Ей не хотелось любви, любви с Бернаром. Она уже пережила это чувство в ту пору, когда ее любовь к Режису угасла, а Бернара она еще не любила. Антракт. Междуцарствие. Уже тогда начались недоразумения с временем… Обои подвернулись очень кстати: поездки, деньги… На сей раз она не видела выхода из этого мертвого периода. Может статься, даже наверняка, — она вообще никогда больше никого не полюбит. Не будь в промежутке Бернара, люди говорили бы, что она осталась, верна памяти своего мужа, великого Режиса Лаланда. Люди… Она предпочитала им обои — это, примерно, то же самое, только обои не разговаривают. Мадлена была не совсем уверена, что обои не думают, напротив, она считала, что они думают больше, чем любой другой предмет. Режис говорил, что из всех чудес наиболее сомнительное — это басни об одушевленности неодушевленных предметов. Если мы составим определенным образом куски различных материалов, это не значит, что родилось новое существо — предмет. Из дерева, шелка, конского волоса возникает новый предмет, но не новое существо. Нет, предметы были как раз той областью, где Режис отказывался верить сказкам, в которых эти самые предметы говорят и действуют. А вот обои действуют, и для этого им не обязательно говорить, они, возможно, гипнотизируют, возможно, влияют, как пейзаж, небо, даже когда на них не глядишь. Обои — это ужасно важно. Но нельзя отдать им всю жизнь, как нельзя отдать ее Режису или Бернару, — нет, не всю жизнь. Когда отвлекаешься от них, начинаешь это понимать, но пока ты с ними возишься, этого, конечно, не понимаешь. А сейчас она была в отрыве от них. Надо обезопасить себя от бессонницы, заниматься гимнастикой до изнеможения, а за это время подойдет Бернар.

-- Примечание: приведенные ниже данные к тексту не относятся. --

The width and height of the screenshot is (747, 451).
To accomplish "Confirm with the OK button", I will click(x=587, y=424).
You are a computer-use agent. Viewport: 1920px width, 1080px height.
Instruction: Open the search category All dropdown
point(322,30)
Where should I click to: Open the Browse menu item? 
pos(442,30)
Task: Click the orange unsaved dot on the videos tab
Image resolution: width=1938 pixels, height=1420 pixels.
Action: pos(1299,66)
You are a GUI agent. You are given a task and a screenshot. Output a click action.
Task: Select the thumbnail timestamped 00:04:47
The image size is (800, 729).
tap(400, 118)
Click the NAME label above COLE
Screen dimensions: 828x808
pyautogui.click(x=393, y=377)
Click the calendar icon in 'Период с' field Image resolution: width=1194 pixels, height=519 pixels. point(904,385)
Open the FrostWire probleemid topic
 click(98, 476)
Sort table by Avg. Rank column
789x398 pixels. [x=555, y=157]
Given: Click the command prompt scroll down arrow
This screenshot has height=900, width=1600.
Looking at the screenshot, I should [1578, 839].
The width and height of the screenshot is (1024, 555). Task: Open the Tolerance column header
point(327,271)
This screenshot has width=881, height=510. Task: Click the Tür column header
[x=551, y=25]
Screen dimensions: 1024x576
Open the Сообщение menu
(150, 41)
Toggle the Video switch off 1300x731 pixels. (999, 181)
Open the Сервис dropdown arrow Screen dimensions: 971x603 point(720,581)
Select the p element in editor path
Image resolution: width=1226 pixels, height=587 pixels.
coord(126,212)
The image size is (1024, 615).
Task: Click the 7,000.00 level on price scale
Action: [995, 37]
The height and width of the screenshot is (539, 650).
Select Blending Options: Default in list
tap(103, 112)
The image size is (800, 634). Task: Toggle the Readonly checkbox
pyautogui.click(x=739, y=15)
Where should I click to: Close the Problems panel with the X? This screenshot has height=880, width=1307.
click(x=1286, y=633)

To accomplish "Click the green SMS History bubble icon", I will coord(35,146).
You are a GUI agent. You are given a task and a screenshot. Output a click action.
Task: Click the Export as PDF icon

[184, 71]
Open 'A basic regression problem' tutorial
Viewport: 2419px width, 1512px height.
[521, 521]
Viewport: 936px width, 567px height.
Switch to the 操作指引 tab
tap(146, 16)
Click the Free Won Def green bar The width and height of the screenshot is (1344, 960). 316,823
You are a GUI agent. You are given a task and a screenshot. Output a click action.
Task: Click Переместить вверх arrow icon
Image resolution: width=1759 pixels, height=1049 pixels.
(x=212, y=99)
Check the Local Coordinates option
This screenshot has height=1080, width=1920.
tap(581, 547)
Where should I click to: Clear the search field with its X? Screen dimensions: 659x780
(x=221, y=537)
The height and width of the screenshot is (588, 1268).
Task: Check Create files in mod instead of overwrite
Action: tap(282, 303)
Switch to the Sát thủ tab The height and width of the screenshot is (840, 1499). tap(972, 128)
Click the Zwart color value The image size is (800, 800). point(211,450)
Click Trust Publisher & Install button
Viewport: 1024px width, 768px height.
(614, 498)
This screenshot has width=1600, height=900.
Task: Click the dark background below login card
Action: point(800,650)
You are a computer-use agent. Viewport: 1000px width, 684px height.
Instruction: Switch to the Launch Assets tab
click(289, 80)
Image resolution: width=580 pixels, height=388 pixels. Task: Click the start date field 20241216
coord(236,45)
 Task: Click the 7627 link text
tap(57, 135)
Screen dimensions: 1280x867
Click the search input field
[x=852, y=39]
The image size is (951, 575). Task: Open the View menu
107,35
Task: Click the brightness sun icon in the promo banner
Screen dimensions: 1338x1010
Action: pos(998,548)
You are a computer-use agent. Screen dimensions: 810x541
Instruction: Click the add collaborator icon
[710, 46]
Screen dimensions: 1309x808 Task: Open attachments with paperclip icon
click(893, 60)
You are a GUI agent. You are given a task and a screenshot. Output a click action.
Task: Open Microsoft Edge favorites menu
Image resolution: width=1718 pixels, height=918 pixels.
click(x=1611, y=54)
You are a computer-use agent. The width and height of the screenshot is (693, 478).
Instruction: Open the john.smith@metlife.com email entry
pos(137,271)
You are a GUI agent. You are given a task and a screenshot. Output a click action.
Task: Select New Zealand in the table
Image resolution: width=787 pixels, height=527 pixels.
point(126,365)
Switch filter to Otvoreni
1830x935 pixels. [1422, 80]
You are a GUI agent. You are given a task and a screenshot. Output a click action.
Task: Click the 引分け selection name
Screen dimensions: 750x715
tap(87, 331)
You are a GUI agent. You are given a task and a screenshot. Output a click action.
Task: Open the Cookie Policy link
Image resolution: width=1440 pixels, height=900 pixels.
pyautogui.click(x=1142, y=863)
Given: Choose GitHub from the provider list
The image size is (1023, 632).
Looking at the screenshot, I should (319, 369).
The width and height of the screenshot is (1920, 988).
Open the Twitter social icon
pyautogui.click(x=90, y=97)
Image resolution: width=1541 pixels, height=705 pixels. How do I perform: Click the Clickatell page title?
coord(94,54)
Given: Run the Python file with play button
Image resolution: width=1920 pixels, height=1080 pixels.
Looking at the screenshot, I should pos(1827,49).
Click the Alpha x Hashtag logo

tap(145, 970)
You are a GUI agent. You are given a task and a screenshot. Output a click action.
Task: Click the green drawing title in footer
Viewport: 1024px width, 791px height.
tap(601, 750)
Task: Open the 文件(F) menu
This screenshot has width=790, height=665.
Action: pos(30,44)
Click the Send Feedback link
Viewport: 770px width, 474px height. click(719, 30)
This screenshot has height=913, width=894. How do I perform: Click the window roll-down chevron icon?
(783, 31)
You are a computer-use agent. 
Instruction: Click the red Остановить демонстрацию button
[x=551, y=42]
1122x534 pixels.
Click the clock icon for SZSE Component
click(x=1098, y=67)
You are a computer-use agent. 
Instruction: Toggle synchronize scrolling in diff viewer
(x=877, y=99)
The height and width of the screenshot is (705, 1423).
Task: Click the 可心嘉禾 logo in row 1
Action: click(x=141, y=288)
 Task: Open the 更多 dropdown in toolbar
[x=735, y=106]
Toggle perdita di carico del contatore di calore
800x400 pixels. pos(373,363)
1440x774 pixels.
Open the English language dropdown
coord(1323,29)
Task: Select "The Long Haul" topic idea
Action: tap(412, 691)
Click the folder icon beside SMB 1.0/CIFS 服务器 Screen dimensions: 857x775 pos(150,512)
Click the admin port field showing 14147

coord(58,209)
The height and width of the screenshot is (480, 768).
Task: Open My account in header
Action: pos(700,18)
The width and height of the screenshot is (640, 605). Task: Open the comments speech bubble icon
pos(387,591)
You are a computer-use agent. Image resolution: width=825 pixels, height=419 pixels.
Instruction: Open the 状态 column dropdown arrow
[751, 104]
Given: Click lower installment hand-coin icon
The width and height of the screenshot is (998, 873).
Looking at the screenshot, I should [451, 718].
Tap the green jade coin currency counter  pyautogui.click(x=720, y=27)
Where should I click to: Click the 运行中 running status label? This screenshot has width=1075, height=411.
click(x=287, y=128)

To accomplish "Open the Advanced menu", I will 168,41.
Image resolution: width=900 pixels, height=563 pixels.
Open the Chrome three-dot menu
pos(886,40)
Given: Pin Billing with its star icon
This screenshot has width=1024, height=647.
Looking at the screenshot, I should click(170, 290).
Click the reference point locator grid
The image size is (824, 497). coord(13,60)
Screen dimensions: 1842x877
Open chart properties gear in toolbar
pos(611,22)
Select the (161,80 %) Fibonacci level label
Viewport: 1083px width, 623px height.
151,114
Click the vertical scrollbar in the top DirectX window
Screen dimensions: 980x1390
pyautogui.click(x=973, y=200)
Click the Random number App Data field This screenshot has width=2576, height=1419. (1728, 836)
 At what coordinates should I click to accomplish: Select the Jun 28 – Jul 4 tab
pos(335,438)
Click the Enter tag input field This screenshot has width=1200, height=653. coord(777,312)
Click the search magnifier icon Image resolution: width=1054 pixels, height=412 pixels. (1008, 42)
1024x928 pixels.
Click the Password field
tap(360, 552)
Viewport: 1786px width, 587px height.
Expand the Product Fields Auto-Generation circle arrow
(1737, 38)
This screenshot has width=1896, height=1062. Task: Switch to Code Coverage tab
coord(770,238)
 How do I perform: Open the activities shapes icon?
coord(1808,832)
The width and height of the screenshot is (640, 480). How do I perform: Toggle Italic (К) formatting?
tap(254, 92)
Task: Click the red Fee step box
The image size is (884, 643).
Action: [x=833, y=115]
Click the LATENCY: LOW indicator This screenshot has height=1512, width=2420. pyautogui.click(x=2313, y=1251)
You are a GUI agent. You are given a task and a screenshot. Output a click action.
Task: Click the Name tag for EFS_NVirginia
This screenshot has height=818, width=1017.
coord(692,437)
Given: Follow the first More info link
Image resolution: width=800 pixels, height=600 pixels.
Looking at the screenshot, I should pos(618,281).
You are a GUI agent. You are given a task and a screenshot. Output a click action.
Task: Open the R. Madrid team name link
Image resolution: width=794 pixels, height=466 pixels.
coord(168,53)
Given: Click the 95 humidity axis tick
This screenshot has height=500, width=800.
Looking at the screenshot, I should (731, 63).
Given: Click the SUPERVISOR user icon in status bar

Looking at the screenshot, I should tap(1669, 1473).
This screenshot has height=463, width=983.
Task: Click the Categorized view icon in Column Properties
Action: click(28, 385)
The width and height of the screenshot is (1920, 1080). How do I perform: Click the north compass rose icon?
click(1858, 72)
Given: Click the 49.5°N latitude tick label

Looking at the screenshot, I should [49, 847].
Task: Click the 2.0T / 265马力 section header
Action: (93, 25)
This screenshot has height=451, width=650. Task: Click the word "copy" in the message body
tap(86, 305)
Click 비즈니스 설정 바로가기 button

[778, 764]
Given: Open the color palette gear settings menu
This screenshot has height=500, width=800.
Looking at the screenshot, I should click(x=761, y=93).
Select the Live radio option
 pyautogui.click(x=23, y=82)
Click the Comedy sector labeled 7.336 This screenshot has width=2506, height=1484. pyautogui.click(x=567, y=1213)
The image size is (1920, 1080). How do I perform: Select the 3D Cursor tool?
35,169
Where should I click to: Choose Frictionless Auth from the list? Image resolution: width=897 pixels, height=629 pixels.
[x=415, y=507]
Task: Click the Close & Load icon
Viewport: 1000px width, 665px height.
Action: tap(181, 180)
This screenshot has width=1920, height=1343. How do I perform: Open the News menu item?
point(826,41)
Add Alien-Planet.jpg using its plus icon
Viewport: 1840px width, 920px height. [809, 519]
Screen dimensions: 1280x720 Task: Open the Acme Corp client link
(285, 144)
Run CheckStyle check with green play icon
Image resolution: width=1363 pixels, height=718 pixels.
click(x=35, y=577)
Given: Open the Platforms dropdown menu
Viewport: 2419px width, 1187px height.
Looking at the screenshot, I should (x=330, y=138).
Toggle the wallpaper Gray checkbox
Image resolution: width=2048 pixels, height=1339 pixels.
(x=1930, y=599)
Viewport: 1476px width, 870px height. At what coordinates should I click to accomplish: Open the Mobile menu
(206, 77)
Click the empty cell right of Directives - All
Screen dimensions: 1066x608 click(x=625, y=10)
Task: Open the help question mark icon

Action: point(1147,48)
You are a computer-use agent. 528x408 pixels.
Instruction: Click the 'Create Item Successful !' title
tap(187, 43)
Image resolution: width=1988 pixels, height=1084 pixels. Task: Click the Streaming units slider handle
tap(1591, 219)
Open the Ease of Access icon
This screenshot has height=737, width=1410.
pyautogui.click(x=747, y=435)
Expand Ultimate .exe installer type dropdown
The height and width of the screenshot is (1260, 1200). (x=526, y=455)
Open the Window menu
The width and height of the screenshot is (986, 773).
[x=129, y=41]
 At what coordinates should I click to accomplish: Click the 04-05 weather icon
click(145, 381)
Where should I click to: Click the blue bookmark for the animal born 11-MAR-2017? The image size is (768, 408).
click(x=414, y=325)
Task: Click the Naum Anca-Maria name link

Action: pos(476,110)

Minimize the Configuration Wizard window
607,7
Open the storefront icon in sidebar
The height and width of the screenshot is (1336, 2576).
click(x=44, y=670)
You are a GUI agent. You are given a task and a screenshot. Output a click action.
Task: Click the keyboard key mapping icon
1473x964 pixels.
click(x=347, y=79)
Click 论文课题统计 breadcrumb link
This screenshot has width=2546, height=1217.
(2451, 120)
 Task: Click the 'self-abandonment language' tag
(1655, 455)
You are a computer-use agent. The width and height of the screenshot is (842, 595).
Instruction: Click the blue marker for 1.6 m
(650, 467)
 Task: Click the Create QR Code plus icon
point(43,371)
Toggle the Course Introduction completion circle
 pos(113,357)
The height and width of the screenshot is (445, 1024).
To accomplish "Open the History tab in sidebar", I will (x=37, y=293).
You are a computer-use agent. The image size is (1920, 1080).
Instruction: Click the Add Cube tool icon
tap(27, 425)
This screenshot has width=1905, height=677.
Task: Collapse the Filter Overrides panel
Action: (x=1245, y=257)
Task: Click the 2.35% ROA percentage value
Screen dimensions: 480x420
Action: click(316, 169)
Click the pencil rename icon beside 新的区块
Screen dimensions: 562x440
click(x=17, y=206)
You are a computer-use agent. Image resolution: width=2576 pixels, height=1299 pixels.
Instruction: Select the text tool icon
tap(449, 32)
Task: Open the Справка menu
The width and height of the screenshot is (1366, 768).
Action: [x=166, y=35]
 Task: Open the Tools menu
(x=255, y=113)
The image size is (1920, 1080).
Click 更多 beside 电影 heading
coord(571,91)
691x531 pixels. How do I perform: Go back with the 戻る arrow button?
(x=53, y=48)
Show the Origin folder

Откуда было знать Бернару, что дело тут не в любви, а в бессоннице? Поверьте, это вещи несравнимые. И почему надо все время говорить о любви, только о любви? А о чем же тогда? О тех же обоях? О тщеславии, о деньгах? О кражах со взломами? О космосе? Об образчике шелка, по которому невозможно представить себе всю штуку материи, а тем более платье, какое из него можно сшить? О самом себе? Крикнуть, как Пастернак, в фортку:
Какое, милые, у нас тысячелетье а дворе?
Я не могу, вернее, не хочу выдергивать несколько ниток из ткани, когда вокруг так много всего. Правда, складывая край в край то, что пишется в каждое данное мгновение, можно сделать из сотни тысяч образчиков единый кусок, пестрый, как пейзаж с птичьего полета, как монолитная поверхность земли. Это лучше, чем капля воды с ее инфузориями, ибо то, что шевелится на земной поверхности, более сложно, более похоже на нас, нас объединяет. Значит ли это, что и впредь я буду заниматься Мадленой? Признаюсь, я немножко влюблена в эту колдунью— мне очень хочется ею заняться, мне досадно, что головная боль помешала Бернару прийти к ней нынче вечером. Он поручил лакею предупредить ее по телефону, но так, чтобы не услышала мать: мосье Бернар болен, он извиняется, он очень мучится, лежит в своей спальне, не зажигая света.